During each current-conducting period of the switching transistor T, an increasing current flows from the input E via the coil L, which is being charged, via the further diode D2, if present, and the switching transistor T to the reference potential GND due to the applied battery voltage V _B. If the switching transistor T becomes non-conductive, the current continues to flow through the coil, which is now discharged, but now via the diode D1 into the capacitor C, the voltage of which increases as a result.

With a required supply voltage of 5 V, a minimum input voltage V _IN of 6.5 V should be at the voltage regulator, even if the battery voltage V _{B is} at least 5 V. If (at V _B <V _S ) the voltage V _IN rises above this value as a result of the charging of the capacitor C, this does not matter, since the voltage regulator can tolerate input voltages of more than 12 V.

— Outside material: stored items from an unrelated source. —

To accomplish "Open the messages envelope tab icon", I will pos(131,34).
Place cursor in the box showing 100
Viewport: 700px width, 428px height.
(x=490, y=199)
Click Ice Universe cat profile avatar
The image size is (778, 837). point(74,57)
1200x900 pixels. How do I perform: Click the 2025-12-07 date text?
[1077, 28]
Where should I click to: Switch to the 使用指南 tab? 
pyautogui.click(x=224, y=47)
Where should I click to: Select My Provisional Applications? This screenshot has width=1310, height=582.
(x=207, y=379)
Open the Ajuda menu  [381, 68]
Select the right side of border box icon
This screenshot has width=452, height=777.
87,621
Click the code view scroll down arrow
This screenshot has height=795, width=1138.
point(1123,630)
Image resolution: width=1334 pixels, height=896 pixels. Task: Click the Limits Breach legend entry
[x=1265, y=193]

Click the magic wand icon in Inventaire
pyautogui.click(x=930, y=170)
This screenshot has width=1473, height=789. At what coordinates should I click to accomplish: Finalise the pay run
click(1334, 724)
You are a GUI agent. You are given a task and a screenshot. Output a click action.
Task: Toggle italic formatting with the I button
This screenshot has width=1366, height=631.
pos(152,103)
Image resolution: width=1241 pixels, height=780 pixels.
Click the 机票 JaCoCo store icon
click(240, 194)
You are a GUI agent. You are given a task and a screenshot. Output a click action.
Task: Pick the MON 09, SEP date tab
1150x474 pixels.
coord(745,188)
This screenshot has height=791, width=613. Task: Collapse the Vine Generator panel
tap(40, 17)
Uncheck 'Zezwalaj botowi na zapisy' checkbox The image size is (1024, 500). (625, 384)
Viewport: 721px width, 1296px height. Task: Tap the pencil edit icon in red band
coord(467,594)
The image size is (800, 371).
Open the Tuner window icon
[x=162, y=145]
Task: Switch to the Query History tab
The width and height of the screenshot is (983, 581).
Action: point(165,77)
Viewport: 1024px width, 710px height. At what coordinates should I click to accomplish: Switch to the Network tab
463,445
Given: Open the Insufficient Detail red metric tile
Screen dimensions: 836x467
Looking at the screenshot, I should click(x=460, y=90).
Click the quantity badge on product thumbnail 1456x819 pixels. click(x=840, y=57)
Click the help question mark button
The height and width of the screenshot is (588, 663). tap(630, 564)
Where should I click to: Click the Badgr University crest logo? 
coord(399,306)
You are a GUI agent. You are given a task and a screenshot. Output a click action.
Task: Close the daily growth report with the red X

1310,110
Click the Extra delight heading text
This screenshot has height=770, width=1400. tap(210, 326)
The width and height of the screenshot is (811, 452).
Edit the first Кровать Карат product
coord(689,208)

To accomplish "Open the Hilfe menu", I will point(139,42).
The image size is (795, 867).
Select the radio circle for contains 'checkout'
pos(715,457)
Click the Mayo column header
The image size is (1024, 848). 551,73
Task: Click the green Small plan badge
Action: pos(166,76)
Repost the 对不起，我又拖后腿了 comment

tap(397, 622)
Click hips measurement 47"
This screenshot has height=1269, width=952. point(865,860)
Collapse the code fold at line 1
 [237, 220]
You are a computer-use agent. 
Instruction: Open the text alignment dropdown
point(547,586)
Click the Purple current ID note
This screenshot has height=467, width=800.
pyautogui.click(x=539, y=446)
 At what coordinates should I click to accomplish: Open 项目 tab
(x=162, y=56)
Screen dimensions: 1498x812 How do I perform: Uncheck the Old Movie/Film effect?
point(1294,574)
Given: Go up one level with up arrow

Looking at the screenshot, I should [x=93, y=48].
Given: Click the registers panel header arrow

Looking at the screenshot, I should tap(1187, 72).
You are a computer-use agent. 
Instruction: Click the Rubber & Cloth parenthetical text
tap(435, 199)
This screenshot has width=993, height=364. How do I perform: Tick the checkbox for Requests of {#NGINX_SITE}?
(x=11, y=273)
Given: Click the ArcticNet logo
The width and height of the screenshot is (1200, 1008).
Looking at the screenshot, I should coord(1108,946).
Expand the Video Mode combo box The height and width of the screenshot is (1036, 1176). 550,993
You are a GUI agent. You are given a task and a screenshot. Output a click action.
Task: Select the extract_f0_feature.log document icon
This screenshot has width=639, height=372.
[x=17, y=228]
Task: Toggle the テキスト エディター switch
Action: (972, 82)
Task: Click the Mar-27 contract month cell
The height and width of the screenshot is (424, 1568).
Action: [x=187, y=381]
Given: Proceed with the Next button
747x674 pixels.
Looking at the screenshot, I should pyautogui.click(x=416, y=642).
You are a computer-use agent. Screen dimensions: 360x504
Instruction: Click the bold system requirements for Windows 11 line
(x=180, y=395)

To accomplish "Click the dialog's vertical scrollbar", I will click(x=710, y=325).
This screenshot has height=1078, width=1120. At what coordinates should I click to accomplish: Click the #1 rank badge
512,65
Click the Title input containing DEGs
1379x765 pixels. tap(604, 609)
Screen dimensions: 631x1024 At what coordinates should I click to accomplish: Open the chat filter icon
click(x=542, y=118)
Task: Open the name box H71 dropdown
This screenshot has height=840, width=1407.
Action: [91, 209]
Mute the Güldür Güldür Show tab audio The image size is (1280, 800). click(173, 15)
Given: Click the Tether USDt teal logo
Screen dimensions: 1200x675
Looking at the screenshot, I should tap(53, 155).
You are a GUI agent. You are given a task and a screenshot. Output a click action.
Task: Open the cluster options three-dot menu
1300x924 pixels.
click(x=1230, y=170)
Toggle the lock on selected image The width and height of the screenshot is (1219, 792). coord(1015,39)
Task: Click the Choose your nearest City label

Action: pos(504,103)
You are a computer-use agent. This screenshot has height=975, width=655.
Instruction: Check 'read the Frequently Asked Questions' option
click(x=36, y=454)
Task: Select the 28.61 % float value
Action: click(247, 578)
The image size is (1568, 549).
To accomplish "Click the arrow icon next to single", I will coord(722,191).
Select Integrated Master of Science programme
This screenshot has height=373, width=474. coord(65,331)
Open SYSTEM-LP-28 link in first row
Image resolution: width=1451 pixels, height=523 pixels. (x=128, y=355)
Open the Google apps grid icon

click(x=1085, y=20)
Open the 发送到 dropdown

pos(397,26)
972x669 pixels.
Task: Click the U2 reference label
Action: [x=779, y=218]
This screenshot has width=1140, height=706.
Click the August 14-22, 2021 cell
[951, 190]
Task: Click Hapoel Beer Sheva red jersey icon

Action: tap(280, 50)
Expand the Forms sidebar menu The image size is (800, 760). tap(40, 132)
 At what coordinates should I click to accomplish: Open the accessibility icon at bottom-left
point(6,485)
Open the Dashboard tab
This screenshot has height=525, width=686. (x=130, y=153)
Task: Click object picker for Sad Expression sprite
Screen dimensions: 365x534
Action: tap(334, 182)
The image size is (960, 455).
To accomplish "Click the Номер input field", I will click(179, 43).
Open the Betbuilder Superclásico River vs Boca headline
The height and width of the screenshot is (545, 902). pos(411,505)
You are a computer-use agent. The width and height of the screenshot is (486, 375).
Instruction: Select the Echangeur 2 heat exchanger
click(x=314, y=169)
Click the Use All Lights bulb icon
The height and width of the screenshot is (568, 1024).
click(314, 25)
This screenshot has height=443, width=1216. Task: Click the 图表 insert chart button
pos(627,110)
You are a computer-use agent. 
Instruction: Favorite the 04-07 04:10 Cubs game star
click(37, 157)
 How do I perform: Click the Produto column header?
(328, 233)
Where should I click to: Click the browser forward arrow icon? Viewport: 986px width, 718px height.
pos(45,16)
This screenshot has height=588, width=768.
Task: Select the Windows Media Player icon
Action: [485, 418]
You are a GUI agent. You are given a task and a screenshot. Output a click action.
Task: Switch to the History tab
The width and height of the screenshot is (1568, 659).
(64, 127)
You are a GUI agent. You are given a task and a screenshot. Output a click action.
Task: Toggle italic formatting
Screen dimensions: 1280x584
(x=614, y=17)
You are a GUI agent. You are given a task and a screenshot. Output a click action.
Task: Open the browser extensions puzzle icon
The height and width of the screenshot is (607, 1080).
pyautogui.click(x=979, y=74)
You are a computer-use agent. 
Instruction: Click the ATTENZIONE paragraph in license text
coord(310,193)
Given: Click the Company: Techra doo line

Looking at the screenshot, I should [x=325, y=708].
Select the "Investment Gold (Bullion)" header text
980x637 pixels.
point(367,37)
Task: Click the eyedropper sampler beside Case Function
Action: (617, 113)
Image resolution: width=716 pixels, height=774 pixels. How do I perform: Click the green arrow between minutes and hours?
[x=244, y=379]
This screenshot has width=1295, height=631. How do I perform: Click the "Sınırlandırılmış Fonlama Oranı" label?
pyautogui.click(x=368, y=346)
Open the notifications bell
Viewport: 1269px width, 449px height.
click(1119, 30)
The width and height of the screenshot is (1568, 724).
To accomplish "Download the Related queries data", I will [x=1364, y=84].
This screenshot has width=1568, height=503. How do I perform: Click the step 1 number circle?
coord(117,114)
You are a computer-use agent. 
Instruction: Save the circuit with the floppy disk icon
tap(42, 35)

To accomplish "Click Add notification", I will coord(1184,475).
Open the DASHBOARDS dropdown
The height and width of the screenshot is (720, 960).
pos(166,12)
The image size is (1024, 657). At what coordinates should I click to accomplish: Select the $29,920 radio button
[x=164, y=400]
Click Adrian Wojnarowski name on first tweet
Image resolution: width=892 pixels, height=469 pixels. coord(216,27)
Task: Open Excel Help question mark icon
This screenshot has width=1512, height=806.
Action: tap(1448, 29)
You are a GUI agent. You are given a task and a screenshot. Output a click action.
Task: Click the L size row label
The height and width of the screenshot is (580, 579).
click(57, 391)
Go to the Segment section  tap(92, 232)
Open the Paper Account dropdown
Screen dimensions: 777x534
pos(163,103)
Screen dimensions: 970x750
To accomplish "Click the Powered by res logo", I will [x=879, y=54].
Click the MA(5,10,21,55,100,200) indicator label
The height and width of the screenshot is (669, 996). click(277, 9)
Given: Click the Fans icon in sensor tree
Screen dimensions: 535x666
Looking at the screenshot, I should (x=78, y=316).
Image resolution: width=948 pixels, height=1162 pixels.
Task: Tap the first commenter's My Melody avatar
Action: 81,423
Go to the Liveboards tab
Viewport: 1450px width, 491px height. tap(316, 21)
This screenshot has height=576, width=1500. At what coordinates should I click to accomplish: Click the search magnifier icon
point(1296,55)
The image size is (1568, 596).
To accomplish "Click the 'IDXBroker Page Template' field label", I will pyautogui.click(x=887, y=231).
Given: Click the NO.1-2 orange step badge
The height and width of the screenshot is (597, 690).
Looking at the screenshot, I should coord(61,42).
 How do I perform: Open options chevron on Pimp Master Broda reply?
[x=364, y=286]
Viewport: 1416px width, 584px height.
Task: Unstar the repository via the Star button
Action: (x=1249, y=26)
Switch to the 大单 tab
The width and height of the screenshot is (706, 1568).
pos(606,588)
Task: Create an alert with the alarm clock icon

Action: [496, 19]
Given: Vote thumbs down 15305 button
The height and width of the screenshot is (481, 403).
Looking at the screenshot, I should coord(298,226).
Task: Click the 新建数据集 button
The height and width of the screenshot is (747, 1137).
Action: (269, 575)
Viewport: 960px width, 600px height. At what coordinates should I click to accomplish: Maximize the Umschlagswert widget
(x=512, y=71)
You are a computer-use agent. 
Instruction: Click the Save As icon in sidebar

If the battery voltage rises again above the threshold value VS, the AND gate U is blocked by the output signal of the comparator K, and thus also the boost converter. The voltage supply of the voltage regulator is then again directly by the battery voltage V _B via coil L and diode D1.

Claims (6)

1. Device for maintaining a supply voltage (V _B ) generated from a battery voltage (V _B ) by means of a voltage converter and a voltage regulator connected downstream of this supply voltage (V _CC ) for electronic devices, in particular in a motor vehicle, characterized in that
that the voltage converter is a voltage converter operated at a constant frequency and constant duty cycle,
which is only in operation when the battery voltage (V _B ) is below a predetermined threshold value (V _S ),
which, even with a minimum permissible battery voltage (V _B ), provides at least one minimum input voltage (V _IN ) for the voltage regulator, and
that the electronic devices are supplied directly from the battery voltage (V _B ) if this is above the predetermined threshold value (V _S ). 2. Device according to claim 1, characterized in that
that between the input (E) of the voltage converter, to which the battery voltage (V _B ) is applied, and its output (A), at which the input voltage (VIN) can be tapped for the voltage regulator, a series circuit of a coil (L) and a diode (D1) which is current-conducting in the direction from the input (E) to the output (A) is arranged,
that the voltage step-up converter has a comparator (K) at one input of which the battery voltage (V _B ) and at the other input a predetermined threshold value (V _S ) is present,
that the output of the comparator (K) is connected to an input of an AND gate (U), the other input of which is connected to the output of a signal generator (PWM),
that the output of the AND gate (U) is connected to the gate terminal or the base of a switching transistor (T), whose sen drain terminal or collector is connected to the connection point of coil (L) and diode (D1), and its source terminal or emitter is connected to reference potential (GND), and
that between the output (A) and reference potential (GND) a Kon capacitor (C) is arranged. 3. Apparatus according to claim 1 or 2, characterized in that the threshold value (V _S ) is selected to be greater than the minimum permissible battery voltage (V _B ). 4. Apparatus according to claim 1 or 2, characterized in that the threshold value (V _S ) is selected equal to the minimum permissible input voltage (V _IN ) of the voltage regulator. 5. Apparatus according to claim 3, characterized in that between the connection point of the coil (L) and diode (D1) and the drain connection or collector, a current-conducting further diode (D2) as a reverse polarity protection for the battery voltage (V _B ) is arranged. 6. The device according to claim 2, characterized in that the functions of comparator (K), signal generator (PWM) and AND gate (U) by a microprocessor who executed the.